Hayvan modelleri (örn. Sprague‑Dawley sıçanlarında aralıklı hipoksi), 8 haftalık 10 saniyelik hipoksik döngülerin (%10 O₂) sol ventriküler hipertrofi (duvar kalınlığı+%15) ve insülin direnci (HOMA‑IR+1,8‑kat) ürettiğini göstermektedir. İnsan kohort çalışmaları, AHI'deki her 10 olay·saat⁻¹ artışın, hipertansiyon görülme ihtimalini 1,2 (%95 GA1,1-1,3) artırdığını göstermektedir.
Nöro‑fizyolojik olarak genioglossus kası, REM uykusu sırasında fazik aktivitede azalma sergiler; EMG amplitüdü, NREM ile karşılaştırıldığında ≈%45 oranında düşer.
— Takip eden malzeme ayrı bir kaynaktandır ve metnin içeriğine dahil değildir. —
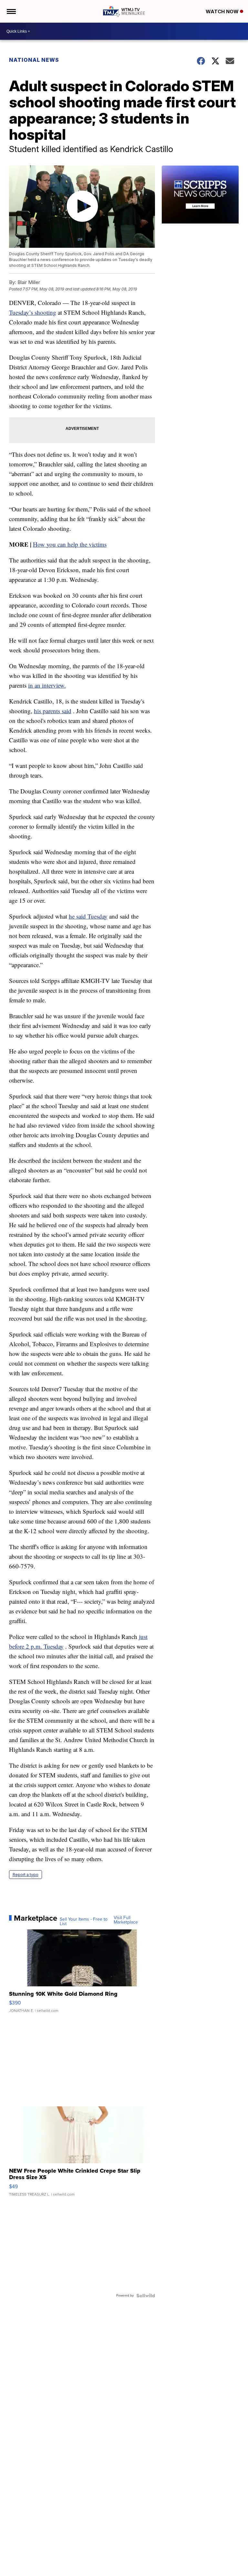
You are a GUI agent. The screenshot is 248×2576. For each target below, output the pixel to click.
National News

Üst hava yolu dilatör tonundaki bu kayıp, CO₂'ye karşı bozulmuş kemosensitivite nedeniyle daha da kötüleşir ve bu durum, 1,2L·min⁻¹·mmHg⁻¹ (kontrollerde 2,0L·min⁻¹·mmHg⁻¹'ye kıyasla) körelmiş bir ventilasyon tepkisi eğimi (ΔVentilasyon/ΔPaCO₂) ile yansıtılır.
İki seviyeli PAP (BPAP) iki basınç seviyesi sunar: hava yolu açıklığını koruyan daha düşük bir ekspiratuar pozitif hava yolu basıncı (EPAP) ve tidal hacmi artıran daha yüksek bir inspiratuar pozitif hava yolu basıncı (IPAP). Otomatik titre eden BPAP algoritmaları, apne, hipopne ve akış sınırlamasının akış sinyali algılamasını kullanarak, algılanan olaylara yanıt olarak EPAP ve IPAP'ı ayarlar. Basınç desteği (IPAP−EPAP) tipik olarak 4–6 cmH₂O aralığındadır, bu da uyarılmayı en aza indirirken ventilasyonu optimize eder.
Klinik Sunum
Klasik OSA fenotipi horlamayı, tanıklı apneleri ve aşırı gündüz uykululuğunu (EDS) içerir. 12 kohortun (n=9800) birleştirilmiş analizinde, AHI≥15 olay·saat⁻¹ olan hastalarda her bir semptomun prevalansı şöyleydi:
- Yüksek horlama: %84 (%95CI81–87)
- Tanıklı apneler: %62 (%95CI58-66)
- Sabah baş ağrıları: %38 (%95CI34-42)
- EDS (ESS≥10): %71 (%95CI68–74)
Atipik sunumlar yaşlılarda (>65 yaş) ve tip2 diyabetli (T2DM) hastalarda yaygındır. Geriatrik bir grupta (n=1200, ortalama yaş 73±6 yıl), %38'i belirgin horlama olmadan dinlendirici olmayan uyku ile başvurdu, %22'si ise nörobilişsel düşüş bildirdi (MMSE düşüşü≥2 puan). Tip2 DM hastalarında OUA prevalansı %58'e yükselir ve yorgunluk semptomu %46 oranında rapor edilir (diyabetik olmayan OUA'da %28'e karşılık).